Dans son traité de métaphysique, Denys affirme que la lumière divine qui irrigue le monde assure l’union entre les êtres créés.
La cathédrale de Suger : l’expression d’une métaphysique
Suger entreprend la construction de son église avec l’objectif d’en faire un sanctuaire.
Certes, Suger veut forger une alliance entre l’Église et la couronne qui permette à l’Église et à la France de propager un nouvel art de vivre, alliance de spiritualité et de matérialité dans la cité : ce nouvel art doit permettre la rencontre du profane et du sacré. Mais l’essentiel pour lui est de construire un temple dont Dieu serait l’auteur et le guide. D’où l’importance de recourir à la théologie, à une vision métaphysique plutôt qu’à des techniques, pour servir de modèle à la nouvelle église, la cathédrale. Pour les bâtisseurs d’alors, la technique vient au second plan, elle sert à exprimer l’idée.
Contrairement à ce qu’on croit d’habitude, le trait distinctif de l’art nouveau médiéval n’est pas la voûte en croisée d’ogives ni l’arc en ogive ou l’arc-boutant. Tous ces éléments ne sont que des moyens de construction qui se retrouvent dans l’architecture pré-gothique.

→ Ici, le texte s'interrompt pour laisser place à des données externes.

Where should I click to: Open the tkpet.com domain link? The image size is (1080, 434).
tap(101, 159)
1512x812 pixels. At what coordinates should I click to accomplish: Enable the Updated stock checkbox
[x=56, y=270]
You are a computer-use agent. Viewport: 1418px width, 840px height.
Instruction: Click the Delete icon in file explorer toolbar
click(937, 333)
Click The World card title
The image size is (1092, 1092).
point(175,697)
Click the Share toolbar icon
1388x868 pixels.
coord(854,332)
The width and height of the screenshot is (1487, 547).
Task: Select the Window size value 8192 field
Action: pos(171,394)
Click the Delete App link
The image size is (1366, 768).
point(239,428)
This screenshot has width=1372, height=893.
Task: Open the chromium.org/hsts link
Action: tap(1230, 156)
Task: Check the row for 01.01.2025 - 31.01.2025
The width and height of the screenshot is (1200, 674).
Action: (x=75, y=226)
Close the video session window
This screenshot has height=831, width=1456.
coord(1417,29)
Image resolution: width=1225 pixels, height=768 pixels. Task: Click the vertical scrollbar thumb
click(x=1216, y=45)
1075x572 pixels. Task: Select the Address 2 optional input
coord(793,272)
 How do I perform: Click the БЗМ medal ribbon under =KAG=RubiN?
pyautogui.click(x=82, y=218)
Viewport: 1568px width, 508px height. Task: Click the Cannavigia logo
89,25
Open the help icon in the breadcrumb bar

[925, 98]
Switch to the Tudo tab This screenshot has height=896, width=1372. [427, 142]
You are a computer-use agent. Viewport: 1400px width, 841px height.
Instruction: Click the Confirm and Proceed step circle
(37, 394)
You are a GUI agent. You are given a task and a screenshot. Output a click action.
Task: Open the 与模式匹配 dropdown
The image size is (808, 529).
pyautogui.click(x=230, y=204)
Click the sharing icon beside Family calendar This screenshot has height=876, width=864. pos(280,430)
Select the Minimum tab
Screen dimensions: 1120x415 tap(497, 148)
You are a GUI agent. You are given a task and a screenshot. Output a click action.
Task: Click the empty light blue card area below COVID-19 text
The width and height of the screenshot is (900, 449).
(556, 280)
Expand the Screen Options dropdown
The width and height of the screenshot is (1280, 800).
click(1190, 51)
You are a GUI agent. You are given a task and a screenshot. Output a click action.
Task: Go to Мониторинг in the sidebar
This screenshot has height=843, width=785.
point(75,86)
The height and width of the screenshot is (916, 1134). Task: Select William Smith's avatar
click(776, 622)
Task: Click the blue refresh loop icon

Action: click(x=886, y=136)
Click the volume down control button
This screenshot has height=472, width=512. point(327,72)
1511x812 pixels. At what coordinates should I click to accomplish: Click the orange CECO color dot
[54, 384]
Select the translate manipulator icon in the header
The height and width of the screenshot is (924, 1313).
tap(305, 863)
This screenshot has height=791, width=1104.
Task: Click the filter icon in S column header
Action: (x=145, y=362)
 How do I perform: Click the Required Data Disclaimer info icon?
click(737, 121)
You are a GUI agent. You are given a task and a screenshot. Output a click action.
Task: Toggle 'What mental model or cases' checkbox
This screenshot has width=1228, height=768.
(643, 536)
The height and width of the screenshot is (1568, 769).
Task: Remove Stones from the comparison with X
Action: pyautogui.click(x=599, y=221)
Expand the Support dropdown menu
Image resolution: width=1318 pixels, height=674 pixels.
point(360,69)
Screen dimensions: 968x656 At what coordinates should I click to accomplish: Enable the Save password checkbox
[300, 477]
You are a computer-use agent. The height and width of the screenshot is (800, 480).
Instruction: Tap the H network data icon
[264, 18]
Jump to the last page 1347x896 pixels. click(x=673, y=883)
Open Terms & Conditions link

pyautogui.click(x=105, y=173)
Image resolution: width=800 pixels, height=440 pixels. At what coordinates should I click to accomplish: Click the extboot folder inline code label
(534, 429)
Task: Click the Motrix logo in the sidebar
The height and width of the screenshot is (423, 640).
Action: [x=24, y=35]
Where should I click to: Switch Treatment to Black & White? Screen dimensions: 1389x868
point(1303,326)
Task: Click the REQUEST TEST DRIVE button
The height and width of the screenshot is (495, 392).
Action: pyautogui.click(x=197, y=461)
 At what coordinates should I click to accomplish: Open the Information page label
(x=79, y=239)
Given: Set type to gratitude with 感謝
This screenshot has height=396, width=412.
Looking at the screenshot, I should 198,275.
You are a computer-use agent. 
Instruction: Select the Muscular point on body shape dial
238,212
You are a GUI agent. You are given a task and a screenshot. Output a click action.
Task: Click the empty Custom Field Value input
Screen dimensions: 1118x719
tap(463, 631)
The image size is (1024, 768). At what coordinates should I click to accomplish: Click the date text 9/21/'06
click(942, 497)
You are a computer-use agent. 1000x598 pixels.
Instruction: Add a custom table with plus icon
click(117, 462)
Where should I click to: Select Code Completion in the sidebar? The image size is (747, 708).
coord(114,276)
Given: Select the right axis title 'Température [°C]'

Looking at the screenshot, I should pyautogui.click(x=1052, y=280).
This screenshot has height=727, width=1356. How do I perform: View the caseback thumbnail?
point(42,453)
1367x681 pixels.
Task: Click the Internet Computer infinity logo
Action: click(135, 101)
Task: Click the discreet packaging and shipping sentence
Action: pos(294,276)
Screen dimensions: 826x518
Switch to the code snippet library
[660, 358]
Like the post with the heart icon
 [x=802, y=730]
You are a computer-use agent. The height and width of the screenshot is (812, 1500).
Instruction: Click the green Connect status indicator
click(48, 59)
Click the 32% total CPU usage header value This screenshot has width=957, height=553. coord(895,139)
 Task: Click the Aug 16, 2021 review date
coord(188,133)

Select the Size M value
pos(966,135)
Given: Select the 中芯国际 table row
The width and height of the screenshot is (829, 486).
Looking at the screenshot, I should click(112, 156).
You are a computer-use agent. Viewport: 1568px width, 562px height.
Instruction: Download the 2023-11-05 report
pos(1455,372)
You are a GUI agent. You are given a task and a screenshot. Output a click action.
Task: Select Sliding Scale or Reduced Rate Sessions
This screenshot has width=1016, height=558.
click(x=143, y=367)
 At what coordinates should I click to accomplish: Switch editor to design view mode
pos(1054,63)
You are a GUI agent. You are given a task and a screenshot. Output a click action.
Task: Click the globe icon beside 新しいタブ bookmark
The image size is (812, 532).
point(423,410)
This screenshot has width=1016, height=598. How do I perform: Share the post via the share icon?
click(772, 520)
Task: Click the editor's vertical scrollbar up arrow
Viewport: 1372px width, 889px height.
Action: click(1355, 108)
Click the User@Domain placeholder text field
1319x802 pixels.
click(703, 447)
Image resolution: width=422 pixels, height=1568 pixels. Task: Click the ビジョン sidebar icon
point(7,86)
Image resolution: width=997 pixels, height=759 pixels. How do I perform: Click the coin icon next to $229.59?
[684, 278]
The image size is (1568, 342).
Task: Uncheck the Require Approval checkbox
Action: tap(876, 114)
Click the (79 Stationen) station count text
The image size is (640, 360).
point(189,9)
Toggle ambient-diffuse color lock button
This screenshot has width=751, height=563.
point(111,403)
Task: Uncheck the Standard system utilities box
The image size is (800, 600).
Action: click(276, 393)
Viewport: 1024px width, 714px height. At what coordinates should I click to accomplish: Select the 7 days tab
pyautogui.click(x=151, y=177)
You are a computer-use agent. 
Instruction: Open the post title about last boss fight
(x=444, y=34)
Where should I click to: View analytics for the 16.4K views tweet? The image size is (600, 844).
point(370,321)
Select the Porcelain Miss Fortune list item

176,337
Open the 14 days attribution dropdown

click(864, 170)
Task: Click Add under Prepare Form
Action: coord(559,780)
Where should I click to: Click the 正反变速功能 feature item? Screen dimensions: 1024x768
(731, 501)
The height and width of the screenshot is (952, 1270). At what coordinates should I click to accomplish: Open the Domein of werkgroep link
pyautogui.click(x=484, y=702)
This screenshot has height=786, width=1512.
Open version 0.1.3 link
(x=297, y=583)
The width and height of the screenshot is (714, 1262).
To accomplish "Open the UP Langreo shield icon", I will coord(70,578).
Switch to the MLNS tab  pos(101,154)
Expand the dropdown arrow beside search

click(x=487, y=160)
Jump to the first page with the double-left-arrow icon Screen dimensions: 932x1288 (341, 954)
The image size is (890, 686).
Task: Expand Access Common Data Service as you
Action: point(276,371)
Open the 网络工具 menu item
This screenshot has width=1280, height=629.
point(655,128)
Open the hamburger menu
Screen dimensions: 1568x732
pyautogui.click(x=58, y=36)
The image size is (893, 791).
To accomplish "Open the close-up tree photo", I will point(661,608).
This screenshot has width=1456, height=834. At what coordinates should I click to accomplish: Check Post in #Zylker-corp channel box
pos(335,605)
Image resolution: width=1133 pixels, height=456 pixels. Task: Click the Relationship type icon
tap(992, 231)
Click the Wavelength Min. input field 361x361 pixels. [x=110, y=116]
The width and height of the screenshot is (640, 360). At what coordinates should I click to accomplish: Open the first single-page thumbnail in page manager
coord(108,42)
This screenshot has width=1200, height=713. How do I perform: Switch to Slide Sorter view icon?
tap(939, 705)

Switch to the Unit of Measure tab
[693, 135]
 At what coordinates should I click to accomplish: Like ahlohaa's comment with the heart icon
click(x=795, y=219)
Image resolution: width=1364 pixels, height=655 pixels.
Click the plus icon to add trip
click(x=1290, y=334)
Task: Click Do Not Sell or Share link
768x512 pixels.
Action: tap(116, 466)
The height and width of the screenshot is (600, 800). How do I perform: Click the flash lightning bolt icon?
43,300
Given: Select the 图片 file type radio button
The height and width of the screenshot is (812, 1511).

[… ] Ce qui n’était qu’un artifice technique devient le moyen d’ouvrir des baies, de faire tomber les cloisons pour que toute l’église « resplendisse d’une lumière ininterrompue ». Depuis le chœur jusqu’à la porte, la lumière se diffuse sans obstacle. Cette cohésion lumineuse reflète l’unité de l’univers dont parlait Denys.
[… ] Néanmoins, deux aspects de l’architecture gothique sont sans précédents : l’utilisation de la lumière et un rapport original entre la structure et l’apparence, la fonction et la forme, qui donnera naissance à l’église mystique. Ces deux caractéristiques obéissent à une conception métaphysique et pas à un étalage de trouvailles techniques qui existaient déjà auparavant et que les maîtres gothiques n’ont fait que mettre à profit pour exprimer leur vision de l’harmonie cosmique.
L’utilisation de la lumière : la communion du Ciel et de la Terre
L’emploi de la lumière dans l’édifice gothique, dans son rapport à la substance matérielle des murs, est diamétralement opposée à celui de l’église romane ; la lumière dans le roman sert à mettre en évidence le contraste entre la substance concrète, lourde et sombre, et la lumière elle-même, symbole de l’esprit. Lumière et matière s’opposent comme le bien et le mal.
Le mur gothique donne par contre l’impression d’être poreux. La lumière s’infiltre à travers et le pénètre en se fondant avec lui et en le transfigurant, La matière apparaît de plus en plus légère et la lumière de plus en plus présente.
Toute l’architecture est conçue pour vider la matière des murs et la remplacer par d’immenses verrières translucides. La cathédrale gothique devient ainsi un monument dédié à la transparence. Le ciel et la terre entrent en intime communion grâce à la lumière qui traverse toutes les parties de l’édifice. La matière n’est plus impénétrable, elle devient la substance porteuse du Verbe-Lumière et l’ascension des flèches dans leur légèreté défie la gravité terrestre.
« [… ] Les nefs latérales, les tribunes, les déambulatoires, les chapelles du chevet deviennent plus étroites et moins profondes tandis que les murs extérieurs sont traversés par des lignes entières de verrières. Vues de l’intérieur, les verrières perdent leurs définitions comme si elles fusionnaient, verticalement et horizontalement, dans une sphère continuelle de lumière produisant une zone de contraste lumineux derrière toutes les formes tangibles du système architectural. » (La Catedral gotica, Otto von Simson, page 26 )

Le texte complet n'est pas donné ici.